5 – 37.5). The screening of 46 strains was performed in duplicate with a single spore preparation. All other experiments were performed with three independent spore preparations. Acknowledgements The work was supported by grants from the Norwegian Research Council (grant 178299/I10), the Norwegian Defence Research Establishment (FFI) and

Centre for Food Safety, Norwegian University of Life Sciences. We would like to thank Kristin O’Sullivan and Kristin Cecilia Romundset for valuable contributions during the experimental part of this work. We are also grateful to Irene S. Løvdal for helpful discussions throughout this study. Electronic supplementary material MI-503 order Additional file 1: Comparison of germination efficiency in 46 B. Nutlin-3 concentration licheniformis strains. The relative decrease in absorbance (A600) in the spore suspension was measured 2 h after the addition of germinant (100 mM L-alanine). The strains NVH1032, Seliciclib in vitro NVH800, ATCC14580/DSM13 and NVH1112 were selected for further analysis (indicated with arrows). (PPTX 134 KB) Additional file 2: Spore germination

of MW3 carrying pHT315. Germination of MW3 (▲) and MW3_pHT315 () measured as reduction in absorbance (A600) after addition of germinant (100 mM L-alanine). MW3_pHT315 ctrl (■) is not added any germinant. (PPTX 57 KB) Additional file 3: Promoter sequence alignment. Alignment of the estimated σG dependent gerA promoter sequences of B. subtilis spp. subtilis str.168 and B. licheniformis ATCC14580/DSM13, NVH1112, NVH800 and NVH1032. DBTBS was used to identify promoter sequences. The B. subtilis promoter (underlined) and transcriptional start site (arrow) were experimentally defined by Feavers et al. (1990) [24]. (PPTX 52 KB) Additional file 4: Amino acid sequence

alignment of GerAA from ATCC14580/DSM13, NVH1032, NVH800 and NVH1112. Residues with substitutions are indicated in yellow.

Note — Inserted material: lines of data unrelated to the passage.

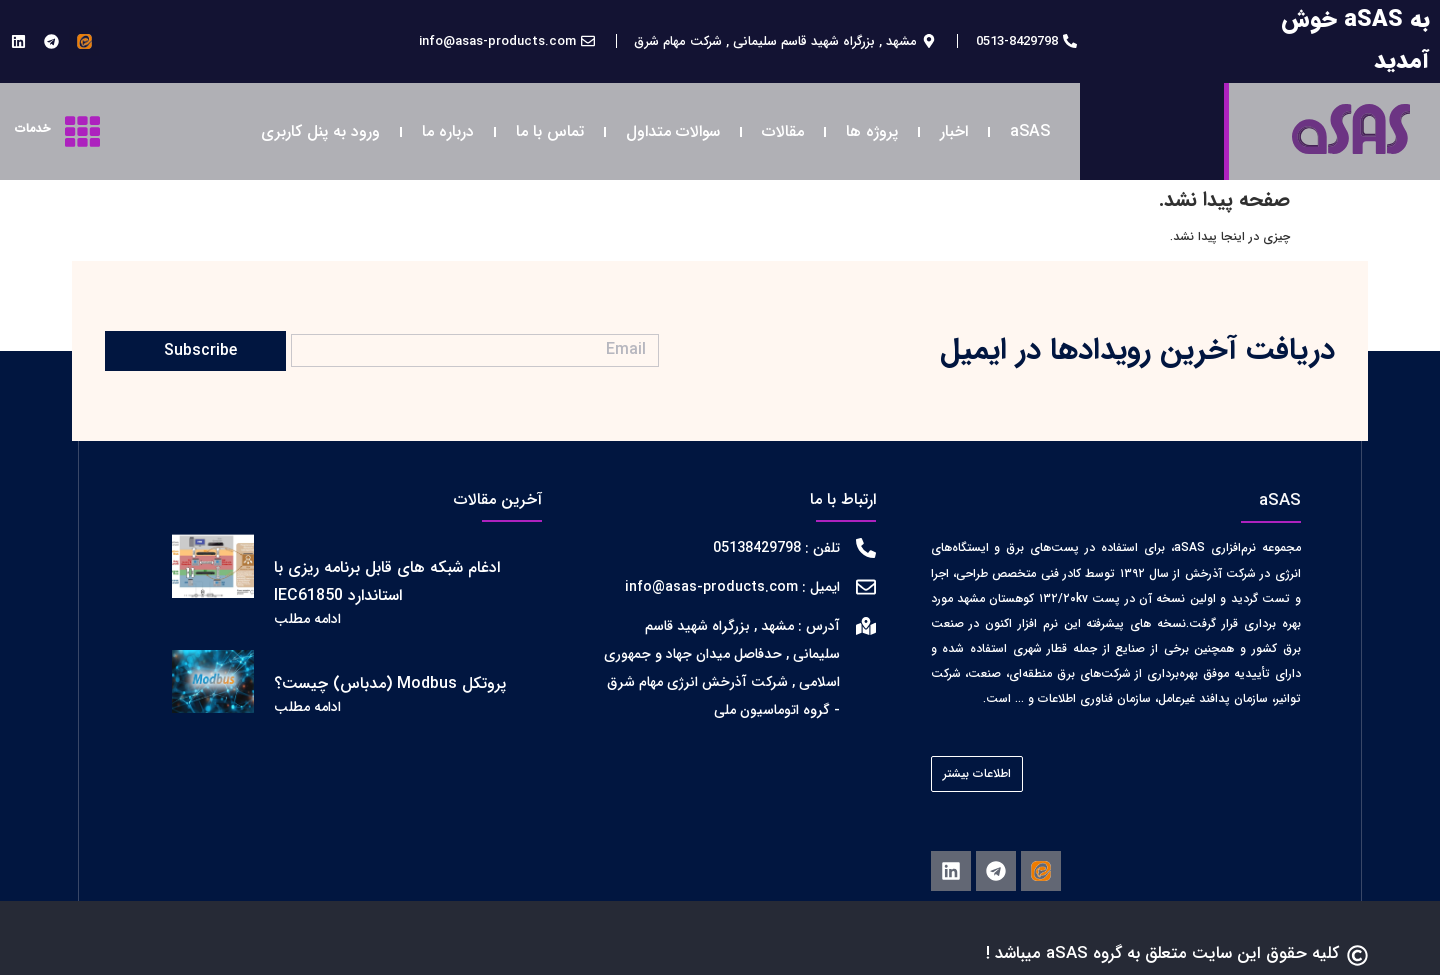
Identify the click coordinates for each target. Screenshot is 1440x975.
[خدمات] (82, 131)
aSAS (1030, 131)
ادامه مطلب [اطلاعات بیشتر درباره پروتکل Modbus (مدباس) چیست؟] (307, 707)
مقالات (783, 131)
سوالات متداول (673, 131)
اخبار (954, 131)
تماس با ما (550, 131)
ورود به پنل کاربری (320, 131)
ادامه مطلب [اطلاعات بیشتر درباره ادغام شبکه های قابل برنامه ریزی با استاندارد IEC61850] (307, 619)
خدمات (32, 128)
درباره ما (448, 131)
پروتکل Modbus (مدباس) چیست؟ (390, 683)
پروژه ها (872, 131)
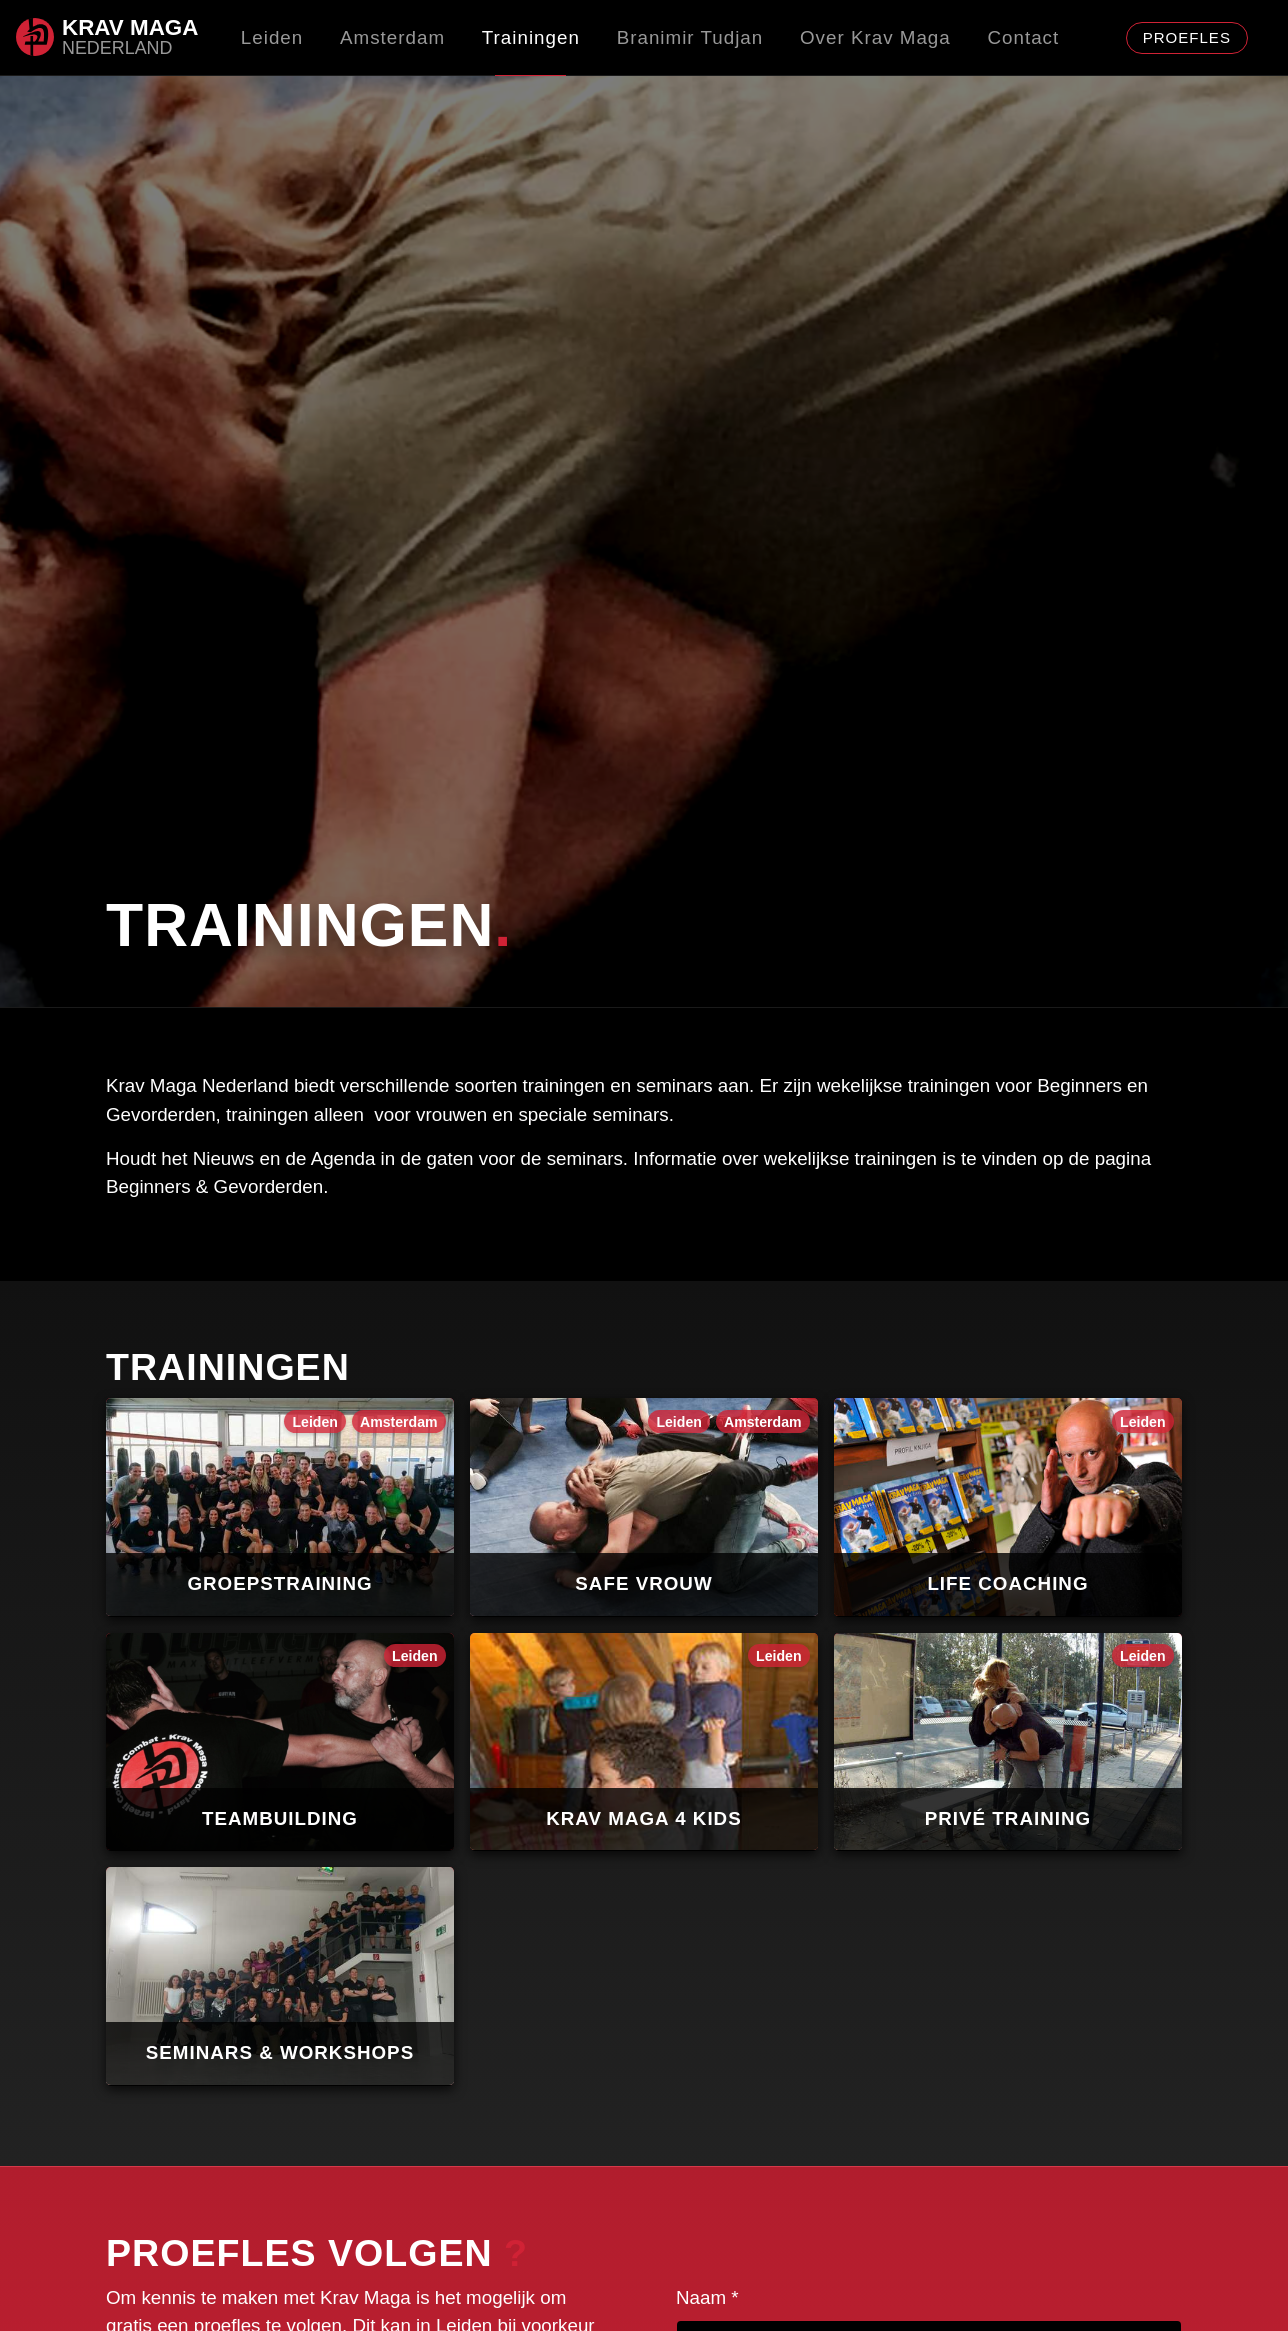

Alignment was performed with ClustalW in MEGA5. The numbered solid lines indicate regions of predicted transmembrane domains (TOPCONS). (TIFF 91 KB) Additional file 5: Amino acid sequence alignment of GerAB from ATCC14580/DSM13, NVH1032, NVH800 and NVH1112. Residues with substitutions are indicated in yellow. Alignment was performed with ClustalW in MEGA5. The numbered solid lines indicate regions of predicted transmembrane domains (TOPCONS). (TIFF 71 KB) Additional file 6: not Amino acid sequence alignment of GerAC from ATCC14580/DSM13, NVH1032, NVH800 and NVH1112. Residues with substitutions are indicated in yellow. Alignment was performed with ClustalW in MEGA5. (TIFF 75 KB) Additional file 7: 3D-model of the GerAC protein of B. licheniformis. Substitutions that were detected in strain NVH1032, NVH800 and NVH1112 are indicated with red. Modelling was performed in PyMOL. (PPTX 269 KB) Additional file 8: Primers used in PCR amplification and DNA sequencing of gerA operons from B. licheniformis strains NVH 1112, NVH1032 and NVH800. (DOCX 15 KB) References 1.